WHAT TO WORK ON:
Set out the lines of the records from the one containing "The height and width of the screenshot is (952, 1244)." through the one containing "coord(405,251)", inclusive, as a Markdown table with the columns Row and Line. Number each row and leave out blank lines.

PROVIDED INFORMATION:
# # #

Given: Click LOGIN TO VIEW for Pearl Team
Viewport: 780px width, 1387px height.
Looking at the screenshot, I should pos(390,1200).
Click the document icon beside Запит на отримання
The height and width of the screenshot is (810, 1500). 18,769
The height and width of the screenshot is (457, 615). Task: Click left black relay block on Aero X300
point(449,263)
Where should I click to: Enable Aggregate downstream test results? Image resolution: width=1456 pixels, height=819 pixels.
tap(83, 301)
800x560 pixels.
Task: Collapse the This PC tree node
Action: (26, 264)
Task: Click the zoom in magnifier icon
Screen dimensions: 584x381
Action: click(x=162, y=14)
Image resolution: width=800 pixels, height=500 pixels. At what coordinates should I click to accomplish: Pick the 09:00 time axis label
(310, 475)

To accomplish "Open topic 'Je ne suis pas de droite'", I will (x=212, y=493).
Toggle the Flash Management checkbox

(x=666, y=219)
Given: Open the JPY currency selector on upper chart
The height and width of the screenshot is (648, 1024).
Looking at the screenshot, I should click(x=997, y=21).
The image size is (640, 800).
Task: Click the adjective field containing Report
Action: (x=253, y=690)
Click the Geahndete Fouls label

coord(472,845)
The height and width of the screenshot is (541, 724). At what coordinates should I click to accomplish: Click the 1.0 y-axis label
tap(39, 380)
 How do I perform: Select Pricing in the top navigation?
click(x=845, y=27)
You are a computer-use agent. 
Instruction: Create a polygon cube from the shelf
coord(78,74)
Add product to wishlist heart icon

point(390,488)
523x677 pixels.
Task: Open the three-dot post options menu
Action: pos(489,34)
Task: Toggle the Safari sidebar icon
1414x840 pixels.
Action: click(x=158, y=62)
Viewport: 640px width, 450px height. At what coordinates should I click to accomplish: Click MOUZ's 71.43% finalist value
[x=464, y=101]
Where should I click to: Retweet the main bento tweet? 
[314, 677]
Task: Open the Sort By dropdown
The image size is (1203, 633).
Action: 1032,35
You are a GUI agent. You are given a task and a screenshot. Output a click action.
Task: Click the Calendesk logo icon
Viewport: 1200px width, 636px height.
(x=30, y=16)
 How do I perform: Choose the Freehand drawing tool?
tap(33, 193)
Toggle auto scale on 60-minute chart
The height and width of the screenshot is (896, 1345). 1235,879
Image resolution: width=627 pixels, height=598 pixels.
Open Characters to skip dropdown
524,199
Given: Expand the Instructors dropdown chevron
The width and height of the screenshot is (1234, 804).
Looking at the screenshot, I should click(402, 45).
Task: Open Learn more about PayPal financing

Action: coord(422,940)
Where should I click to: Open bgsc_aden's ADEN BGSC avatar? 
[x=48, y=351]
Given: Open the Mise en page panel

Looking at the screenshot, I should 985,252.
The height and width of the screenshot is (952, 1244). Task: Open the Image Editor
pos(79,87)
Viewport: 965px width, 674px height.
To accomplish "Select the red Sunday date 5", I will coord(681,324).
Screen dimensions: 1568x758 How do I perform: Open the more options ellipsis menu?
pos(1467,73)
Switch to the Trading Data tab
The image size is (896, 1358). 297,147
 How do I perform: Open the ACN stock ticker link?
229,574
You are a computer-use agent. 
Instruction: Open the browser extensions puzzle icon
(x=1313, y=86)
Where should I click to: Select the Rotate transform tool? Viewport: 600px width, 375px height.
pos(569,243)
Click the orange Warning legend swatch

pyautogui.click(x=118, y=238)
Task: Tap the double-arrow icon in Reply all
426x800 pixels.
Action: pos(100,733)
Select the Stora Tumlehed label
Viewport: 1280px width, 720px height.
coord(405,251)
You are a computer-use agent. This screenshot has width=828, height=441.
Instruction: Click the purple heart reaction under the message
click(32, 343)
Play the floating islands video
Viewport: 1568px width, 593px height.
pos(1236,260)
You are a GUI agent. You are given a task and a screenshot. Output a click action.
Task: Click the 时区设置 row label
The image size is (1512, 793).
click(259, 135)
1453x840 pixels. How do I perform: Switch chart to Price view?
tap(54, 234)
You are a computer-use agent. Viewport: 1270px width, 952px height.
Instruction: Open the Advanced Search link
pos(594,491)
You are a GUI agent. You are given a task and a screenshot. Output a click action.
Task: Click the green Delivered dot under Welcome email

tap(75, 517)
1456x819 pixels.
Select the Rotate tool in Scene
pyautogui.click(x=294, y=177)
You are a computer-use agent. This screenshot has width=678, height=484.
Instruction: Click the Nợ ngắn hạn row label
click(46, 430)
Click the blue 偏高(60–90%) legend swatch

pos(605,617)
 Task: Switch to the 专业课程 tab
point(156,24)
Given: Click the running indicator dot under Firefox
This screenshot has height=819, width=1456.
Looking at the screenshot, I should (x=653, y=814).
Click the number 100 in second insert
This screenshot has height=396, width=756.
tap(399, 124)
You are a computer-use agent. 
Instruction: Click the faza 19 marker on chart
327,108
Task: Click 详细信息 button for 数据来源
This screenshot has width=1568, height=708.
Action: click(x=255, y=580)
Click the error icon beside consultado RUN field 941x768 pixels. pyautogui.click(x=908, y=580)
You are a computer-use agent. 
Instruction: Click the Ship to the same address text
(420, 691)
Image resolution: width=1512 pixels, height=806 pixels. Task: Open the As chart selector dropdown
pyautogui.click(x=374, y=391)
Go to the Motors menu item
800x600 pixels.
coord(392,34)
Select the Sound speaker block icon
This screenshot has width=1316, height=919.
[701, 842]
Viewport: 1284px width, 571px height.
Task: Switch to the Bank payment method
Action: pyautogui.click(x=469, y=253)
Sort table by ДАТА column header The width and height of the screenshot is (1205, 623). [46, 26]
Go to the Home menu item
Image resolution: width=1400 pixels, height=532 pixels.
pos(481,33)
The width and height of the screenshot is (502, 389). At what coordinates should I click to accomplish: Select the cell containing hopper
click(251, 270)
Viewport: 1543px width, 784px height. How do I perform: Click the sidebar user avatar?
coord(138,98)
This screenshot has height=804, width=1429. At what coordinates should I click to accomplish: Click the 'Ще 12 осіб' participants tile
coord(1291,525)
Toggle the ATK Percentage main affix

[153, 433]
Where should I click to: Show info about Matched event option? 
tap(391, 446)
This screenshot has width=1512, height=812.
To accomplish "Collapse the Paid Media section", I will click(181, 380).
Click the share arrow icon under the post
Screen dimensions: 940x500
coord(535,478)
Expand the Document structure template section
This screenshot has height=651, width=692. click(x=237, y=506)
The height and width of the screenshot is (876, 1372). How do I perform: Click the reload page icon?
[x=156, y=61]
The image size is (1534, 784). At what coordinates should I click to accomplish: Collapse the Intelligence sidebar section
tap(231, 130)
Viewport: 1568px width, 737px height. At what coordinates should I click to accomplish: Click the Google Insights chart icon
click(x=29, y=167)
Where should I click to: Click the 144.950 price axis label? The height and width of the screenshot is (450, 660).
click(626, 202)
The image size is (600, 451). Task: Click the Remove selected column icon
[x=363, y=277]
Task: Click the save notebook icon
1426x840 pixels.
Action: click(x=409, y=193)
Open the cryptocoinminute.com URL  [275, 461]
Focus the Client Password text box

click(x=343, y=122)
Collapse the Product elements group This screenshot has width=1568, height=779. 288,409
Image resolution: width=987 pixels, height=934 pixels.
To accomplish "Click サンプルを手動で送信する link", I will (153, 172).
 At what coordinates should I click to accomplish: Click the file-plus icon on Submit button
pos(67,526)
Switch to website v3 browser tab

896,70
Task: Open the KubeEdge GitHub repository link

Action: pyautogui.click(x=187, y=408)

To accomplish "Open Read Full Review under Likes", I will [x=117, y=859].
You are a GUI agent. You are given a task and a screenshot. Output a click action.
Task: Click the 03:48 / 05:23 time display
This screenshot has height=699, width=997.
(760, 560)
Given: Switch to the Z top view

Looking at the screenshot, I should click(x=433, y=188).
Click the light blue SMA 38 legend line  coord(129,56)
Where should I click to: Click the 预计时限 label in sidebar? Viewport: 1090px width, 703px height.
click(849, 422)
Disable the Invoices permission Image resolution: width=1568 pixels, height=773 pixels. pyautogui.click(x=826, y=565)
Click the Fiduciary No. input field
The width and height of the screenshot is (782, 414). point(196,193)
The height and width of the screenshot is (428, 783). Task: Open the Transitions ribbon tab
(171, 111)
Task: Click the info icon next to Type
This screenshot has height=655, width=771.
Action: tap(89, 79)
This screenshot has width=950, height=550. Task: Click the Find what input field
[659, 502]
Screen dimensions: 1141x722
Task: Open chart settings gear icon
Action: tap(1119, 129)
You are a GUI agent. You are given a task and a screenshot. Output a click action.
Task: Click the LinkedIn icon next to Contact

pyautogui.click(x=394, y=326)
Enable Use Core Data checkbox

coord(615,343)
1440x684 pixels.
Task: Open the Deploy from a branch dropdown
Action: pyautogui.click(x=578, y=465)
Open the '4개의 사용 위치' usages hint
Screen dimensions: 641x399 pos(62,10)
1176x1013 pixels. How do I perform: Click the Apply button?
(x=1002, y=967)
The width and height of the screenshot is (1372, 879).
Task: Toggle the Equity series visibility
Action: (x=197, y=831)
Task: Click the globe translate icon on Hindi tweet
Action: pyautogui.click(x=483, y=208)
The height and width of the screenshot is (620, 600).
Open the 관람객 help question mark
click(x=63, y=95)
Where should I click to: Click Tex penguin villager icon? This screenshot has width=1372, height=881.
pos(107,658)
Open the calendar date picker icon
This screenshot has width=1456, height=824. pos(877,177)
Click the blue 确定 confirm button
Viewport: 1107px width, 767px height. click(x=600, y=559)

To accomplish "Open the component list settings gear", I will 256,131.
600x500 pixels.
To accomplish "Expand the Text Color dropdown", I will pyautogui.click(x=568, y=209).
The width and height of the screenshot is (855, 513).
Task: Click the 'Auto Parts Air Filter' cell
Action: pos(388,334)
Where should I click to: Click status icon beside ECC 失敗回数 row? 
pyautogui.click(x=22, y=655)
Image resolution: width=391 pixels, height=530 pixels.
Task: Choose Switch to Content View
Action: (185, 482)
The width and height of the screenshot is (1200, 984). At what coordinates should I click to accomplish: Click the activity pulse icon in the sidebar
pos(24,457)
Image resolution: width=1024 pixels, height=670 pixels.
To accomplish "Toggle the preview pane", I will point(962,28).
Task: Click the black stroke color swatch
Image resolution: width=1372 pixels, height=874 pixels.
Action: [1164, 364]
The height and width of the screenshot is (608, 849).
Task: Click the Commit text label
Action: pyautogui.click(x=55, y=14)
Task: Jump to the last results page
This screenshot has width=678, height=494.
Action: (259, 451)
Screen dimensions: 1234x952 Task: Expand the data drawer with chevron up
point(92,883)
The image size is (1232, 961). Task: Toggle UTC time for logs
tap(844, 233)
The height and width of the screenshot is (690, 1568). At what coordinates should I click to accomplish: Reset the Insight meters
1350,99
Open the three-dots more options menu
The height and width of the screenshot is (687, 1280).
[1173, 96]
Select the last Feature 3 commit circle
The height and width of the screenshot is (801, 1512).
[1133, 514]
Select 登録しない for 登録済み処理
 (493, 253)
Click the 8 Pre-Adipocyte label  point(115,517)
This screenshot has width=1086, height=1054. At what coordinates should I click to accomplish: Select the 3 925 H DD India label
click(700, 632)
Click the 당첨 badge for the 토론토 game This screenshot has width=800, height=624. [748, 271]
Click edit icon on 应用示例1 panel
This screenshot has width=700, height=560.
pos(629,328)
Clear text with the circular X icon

# # #

ANSWER TO THE PROBLEM:
| Row | Line |
|---|---|
| 1 | The height and width of the screenshot is (952, 1244). Task: Open the Image Editor |
| 2 | pos(79,87) |
| 3 | Viewport: 965px width, 674px height. |
| 4 | To accomplish "Select the red Sunday date 5", I will coord(681,324). |
| 5 | Screen dimensions: 1568x758 How do I perform: Open the more options ellipsis menu? |
| 6 | pos(1467,73) |
| 7 | Switch to the Trading Data tab |
| 8 | The image size is (896, 1358). 297,147 |
| 9 |  How do I perform: Open the ACN stock ticker link? |
| 10 | 229,574 |
| 11 | You are a computer-use agent.  |
| 12 | Instruction: Open the browser extensions puzzle icon |
| 13 | (x=1313, y=86) |
| 14 | Where should I click to: Select the Rotate transform tool? Viewport: 600px width, 375px height. |
| 15 | pos(569,243) |
| 16 | Click the orange Warning legend swatch |
| 17 | pyautogui.click(x=118, y=238) |
| 18 | Task: Tap the double-arrow icon in Reply all |
| 19 | 426x800 pixels. |
| 20 | Action: pos(100,733) |
| 21 | Select the Stora Tumlehed label |
| 22 | Viewport: 1280px width, 720px height. |
| 23 | coord(405,251) |